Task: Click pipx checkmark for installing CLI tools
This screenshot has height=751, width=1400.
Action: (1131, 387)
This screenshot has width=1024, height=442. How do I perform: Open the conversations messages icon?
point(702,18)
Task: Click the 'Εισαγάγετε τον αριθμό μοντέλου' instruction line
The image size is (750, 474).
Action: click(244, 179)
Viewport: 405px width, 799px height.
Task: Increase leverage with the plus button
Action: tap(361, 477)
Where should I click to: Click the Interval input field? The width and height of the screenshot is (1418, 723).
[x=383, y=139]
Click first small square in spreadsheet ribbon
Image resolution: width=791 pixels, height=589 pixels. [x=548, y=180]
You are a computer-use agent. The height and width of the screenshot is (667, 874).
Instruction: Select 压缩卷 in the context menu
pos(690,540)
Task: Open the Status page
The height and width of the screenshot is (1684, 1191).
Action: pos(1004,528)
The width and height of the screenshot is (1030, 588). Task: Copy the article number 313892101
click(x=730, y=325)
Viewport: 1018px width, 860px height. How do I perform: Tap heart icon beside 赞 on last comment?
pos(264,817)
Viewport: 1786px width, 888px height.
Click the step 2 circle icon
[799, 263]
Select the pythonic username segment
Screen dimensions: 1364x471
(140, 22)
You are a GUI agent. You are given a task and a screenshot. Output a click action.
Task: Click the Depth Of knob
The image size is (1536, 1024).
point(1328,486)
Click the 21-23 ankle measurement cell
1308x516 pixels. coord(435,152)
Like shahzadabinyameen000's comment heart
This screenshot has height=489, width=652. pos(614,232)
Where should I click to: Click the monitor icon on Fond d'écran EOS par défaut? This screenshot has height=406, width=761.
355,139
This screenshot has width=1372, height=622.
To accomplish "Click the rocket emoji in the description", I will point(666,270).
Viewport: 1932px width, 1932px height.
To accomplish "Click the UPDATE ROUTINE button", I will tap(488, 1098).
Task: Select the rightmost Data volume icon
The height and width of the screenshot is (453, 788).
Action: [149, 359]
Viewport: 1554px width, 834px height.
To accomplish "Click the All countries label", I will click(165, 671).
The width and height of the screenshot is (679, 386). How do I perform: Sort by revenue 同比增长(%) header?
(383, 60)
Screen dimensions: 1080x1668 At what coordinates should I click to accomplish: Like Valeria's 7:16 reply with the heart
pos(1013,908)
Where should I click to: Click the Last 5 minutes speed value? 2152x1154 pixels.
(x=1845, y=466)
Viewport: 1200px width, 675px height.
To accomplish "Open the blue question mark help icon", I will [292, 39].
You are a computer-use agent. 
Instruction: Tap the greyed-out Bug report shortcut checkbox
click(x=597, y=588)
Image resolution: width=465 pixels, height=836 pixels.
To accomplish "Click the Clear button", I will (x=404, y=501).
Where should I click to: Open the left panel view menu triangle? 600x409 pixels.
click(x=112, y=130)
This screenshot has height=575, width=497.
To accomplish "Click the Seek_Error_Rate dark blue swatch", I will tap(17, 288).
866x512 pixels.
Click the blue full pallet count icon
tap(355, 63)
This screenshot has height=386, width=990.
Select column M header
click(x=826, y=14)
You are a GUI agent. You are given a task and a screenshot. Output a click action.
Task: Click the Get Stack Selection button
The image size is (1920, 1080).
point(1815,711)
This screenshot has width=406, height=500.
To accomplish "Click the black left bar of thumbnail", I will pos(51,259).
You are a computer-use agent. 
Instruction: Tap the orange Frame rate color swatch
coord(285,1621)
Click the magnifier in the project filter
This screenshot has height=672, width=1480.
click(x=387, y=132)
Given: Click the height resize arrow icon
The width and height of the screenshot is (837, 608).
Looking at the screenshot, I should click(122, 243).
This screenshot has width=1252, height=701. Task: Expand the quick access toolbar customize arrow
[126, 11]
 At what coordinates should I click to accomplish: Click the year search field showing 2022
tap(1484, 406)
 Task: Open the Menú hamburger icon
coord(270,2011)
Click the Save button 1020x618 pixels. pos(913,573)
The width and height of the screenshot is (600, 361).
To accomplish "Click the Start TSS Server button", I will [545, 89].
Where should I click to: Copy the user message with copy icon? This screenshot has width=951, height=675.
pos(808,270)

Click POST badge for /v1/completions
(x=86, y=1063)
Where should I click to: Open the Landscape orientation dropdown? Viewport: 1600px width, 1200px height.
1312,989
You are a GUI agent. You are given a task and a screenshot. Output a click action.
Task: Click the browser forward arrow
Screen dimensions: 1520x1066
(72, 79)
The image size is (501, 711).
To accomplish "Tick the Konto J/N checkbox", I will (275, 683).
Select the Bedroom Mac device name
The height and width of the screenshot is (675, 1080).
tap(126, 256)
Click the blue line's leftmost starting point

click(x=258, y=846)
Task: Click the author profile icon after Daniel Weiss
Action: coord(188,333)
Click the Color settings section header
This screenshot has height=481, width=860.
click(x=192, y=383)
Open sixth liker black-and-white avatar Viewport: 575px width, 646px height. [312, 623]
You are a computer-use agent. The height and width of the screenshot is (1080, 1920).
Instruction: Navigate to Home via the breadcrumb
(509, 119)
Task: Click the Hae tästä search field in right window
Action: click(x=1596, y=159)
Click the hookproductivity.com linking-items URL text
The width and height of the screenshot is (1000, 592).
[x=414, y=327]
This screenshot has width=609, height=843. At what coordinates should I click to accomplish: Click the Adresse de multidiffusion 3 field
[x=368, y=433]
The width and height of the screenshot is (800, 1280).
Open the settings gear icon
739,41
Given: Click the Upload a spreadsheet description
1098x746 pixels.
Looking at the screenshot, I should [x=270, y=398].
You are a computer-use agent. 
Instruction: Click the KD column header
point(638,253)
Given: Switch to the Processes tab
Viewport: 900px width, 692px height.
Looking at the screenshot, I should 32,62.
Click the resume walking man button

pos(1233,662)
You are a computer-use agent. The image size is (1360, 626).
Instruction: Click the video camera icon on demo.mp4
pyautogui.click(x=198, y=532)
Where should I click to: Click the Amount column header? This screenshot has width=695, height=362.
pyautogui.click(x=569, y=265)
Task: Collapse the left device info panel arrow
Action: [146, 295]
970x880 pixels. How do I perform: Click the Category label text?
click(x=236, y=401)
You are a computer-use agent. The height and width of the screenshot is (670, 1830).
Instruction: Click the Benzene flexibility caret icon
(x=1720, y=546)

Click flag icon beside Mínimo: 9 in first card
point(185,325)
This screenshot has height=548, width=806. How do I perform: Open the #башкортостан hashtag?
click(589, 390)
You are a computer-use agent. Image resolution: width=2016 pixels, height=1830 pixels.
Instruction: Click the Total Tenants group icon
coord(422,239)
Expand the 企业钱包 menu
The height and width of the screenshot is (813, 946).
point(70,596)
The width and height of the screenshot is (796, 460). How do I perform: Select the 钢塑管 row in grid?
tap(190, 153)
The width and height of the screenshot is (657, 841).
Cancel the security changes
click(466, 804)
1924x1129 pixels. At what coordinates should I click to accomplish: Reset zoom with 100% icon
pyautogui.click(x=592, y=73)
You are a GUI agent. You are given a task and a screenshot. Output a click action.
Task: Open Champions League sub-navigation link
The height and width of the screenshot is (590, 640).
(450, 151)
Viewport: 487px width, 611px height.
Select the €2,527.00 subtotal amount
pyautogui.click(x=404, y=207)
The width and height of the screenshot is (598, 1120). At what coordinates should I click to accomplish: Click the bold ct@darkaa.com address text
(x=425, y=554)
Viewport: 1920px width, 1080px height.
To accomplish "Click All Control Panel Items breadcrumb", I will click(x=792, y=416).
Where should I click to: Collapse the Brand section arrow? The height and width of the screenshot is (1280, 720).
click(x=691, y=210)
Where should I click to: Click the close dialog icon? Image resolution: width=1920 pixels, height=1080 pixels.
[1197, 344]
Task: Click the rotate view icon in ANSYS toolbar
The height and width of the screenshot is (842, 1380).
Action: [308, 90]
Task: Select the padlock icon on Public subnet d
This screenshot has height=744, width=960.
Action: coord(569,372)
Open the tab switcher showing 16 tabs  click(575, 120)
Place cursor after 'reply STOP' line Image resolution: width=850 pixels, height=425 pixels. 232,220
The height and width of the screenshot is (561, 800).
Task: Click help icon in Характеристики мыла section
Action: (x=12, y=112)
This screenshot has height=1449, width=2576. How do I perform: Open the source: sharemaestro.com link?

— EXERCISE OBJECTIVE —
Rewrite the lines starting with the one containing "Open the tab" and running through the end of the lines, replacing "switcher" with "overview" and leaving everything else unchanged.

— ANSWER TO THE TASK —
Open the tab overview showing 16 tabs  click(575, 120)
Place cursor after 'reply STOP' line Image resolution: width=850 pixels, height=425 pixels. 232,220
The height and width of the screenshot is (561, 800).
Task: Click help icon in Характеристики мыла section
Action: (x=12, y=112)
This screenshot has height=1449, width=2576. How do I perform: Open the source: sharemaestro.com link?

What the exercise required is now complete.